TASK GOAL: Report each line of the records where "section" occurs.

RECORDS SUPPLIED:
- - - -
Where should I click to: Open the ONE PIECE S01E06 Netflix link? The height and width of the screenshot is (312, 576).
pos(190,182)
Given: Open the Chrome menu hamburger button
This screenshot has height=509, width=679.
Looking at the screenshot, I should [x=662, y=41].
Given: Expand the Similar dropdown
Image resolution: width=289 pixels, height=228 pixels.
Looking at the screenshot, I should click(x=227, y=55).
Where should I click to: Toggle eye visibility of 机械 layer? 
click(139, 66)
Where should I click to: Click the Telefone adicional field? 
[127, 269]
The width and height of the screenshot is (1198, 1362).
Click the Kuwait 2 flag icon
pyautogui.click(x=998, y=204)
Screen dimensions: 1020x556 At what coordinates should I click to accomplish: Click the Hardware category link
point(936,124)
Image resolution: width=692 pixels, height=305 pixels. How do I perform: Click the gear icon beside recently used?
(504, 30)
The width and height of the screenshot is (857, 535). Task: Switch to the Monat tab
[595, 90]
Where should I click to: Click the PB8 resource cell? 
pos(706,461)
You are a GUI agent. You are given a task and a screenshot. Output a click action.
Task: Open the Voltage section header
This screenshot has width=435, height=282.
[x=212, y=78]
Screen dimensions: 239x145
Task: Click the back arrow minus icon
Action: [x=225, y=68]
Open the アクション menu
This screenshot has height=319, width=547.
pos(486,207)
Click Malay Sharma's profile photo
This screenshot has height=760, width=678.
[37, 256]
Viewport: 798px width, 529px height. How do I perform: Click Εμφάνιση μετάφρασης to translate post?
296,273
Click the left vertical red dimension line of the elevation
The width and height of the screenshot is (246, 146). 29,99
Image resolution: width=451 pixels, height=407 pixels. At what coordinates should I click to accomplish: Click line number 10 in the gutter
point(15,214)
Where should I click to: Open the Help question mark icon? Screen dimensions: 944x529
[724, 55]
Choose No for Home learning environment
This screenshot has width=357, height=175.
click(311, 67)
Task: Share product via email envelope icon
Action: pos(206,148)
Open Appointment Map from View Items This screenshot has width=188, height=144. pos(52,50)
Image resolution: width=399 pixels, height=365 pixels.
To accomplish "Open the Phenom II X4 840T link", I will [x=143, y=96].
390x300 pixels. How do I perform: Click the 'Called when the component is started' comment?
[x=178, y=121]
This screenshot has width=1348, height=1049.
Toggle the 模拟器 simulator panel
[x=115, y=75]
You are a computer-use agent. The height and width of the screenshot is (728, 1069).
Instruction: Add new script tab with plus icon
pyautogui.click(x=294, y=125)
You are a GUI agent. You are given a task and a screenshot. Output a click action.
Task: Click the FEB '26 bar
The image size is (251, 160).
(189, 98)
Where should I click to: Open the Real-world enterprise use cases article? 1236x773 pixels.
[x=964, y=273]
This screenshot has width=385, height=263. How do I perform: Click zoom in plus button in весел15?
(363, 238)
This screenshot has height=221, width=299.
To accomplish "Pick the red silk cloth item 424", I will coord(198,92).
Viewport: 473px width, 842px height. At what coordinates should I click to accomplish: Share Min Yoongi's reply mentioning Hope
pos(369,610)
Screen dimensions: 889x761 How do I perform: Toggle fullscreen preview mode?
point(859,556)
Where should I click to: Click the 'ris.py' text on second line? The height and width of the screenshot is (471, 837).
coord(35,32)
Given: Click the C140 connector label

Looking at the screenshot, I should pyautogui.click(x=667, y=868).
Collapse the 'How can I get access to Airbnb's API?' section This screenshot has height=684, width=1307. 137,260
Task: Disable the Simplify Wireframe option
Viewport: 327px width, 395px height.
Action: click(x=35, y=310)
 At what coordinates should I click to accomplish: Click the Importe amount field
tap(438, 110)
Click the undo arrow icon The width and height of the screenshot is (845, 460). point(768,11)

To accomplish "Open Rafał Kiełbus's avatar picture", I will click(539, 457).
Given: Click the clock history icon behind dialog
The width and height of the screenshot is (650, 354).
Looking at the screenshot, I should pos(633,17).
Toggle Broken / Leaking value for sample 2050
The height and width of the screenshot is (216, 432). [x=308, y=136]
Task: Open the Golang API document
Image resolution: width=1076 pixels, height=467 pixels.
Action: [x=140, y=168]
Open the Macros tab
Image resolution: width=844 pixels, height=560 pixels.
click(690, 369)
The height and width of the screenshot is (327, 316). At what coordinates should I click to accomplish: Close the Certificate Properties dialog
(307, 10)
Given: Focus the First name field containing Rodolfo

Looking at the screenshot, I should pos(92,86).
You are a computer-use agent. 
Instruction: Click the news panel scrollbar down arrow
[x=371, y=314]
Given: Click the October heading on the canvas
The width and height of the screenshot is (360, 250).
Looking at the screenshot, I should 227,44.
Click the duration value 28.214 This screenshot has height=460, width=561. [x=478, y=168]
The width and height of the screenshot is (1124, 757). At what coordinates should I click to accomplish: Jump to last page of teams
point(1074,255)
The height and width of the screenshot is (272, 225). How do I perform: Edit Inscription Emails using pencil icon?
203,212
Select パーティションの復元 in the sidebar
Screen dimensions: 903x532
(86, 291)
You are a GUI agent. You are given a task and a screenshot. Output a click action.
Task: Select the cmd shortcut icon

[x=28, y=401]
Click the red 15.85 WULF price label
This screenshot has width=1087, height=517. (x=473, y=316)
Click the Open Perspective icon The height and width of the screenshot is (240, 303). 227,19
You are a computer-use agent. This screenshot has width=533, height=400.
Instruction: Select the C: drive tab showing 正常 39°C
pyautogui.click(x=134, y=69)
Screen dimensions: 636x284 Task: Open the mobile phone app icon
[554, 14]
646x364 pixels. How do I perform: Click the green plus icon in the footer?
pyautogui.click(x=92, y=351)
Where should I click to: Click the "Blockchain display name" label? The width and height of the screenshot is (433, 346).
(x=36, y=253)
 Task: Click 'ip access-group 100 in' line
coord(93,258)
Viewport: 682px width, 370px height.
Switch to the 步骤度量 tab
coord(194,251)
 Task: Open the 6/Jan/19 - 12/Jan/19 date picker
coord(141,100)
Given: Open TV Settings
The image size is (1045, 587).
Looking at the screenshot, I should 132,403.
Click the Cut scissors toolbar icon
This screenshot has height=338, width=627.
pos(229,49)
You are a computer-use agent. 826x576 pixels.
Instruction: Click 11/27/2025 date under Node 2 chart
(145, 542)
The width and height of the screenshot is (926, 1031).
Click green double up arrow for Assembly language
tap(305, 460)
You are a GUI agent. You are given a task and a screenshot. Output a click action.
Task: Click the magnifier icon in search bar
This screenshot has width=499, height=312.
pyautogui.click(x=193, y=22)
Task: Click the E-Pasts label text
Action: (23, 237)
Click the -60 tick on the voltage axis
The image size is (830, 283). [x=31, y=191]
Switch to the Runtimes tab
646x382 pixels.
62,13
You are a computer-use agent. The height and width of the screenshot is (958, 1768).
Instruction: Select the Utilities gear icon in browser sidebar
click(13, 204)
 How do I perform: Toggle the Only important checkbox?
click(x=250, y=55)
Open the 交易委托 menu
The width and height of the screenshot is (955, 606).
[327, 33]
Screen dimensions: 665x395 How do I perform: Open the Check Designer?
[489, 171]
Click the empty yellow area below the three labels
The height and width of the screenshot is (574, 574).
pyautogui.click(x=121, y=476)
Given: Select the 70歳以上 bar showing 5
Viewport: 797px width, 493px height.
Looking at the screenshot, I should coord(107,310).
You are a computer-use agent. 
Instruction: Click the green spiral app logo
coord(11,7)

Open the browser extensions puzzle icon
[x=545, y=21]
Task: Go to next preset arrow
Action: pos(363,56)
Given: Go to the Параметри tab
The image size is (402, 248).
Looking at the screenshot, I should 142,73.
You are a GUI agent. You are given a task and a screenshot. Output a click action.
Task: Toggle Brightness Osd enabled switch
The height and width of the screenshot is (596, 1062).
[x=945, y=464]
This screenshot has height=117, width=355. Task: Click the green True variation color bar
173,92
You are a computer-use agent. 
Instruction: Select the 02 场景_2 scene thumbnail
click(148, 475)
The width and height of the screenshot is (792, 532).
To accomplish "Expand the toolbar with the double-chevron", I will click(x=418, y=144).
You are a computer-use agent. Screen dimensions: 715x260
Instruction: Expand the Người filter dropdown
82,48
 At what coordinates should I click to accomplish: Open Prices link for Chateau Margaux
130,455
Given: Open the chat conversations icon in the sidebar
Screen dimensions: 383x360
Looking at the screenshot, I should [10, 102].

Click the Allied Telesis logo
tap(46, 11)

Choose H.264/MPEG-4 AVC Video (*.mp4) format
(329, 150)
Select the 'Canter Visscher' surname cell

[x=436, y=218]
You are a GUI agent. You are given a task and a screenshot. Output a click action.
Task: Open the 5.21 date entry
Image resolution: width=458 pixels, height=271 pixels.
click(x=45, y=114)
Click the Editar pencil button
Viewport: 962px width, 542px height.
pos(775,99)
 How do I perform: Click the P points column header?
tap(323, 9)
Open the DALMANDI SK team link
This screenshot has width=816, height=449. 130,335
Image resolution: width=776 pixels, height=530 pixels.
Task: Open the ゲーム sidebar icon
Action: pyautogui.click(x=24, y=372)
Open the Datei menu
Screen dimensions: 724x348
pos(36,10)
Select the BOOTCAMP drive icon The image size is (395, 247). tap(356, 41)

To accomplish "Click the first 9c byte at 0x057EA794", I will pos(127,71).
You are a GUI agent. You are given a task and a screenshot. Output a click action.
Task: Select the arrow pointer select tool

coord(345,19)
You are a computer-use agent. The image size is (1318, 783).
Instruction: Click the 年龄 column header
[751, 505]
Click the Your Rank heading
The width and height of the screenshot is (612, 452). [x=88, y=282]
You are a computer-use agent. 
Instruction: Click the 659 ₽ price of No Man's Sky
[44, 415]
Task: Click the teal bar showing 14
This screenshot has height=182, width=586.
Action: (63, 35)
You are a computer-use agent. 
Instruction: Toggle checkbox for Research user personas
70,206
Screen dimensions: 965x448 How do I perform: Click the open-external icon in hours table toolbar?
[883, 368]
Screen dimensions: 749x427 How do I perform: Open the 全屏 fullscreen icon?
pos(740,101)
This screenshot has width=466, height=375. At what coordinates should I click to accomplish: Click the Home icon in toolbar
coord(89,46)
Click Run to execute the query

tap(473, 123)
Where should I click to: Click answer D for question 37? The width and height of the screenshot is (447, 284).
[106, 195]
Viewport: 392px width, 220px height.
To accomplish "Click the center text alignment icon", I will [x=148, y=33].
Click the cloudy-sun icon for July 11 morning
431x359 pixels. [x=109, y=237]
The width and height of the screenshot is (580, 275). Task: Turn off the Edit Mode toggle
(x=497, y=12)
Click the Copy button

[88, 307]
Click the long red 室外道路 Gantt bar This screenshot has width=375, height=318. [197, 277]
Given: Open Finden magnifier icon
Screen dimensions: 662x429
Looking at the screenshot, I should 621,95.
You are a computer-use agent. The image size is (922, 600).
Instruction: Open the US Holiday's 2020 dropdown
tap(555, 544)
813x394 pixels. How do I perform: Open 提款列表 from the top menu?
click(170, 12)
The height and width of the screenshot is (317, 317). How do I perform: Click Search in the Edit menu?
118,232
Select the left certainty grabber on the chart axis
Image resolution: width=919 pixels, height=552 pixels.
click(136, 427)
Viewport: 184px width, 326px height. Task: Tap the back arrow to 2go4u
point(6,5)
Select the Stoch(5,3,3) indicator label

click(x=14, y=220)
- - - -
YOUR RESPONSE:
Task: Open the Voltage section header
Collapse the 'How can I get access to Airbnb's API?' section This screenshot has height=684, width=1307. 137,260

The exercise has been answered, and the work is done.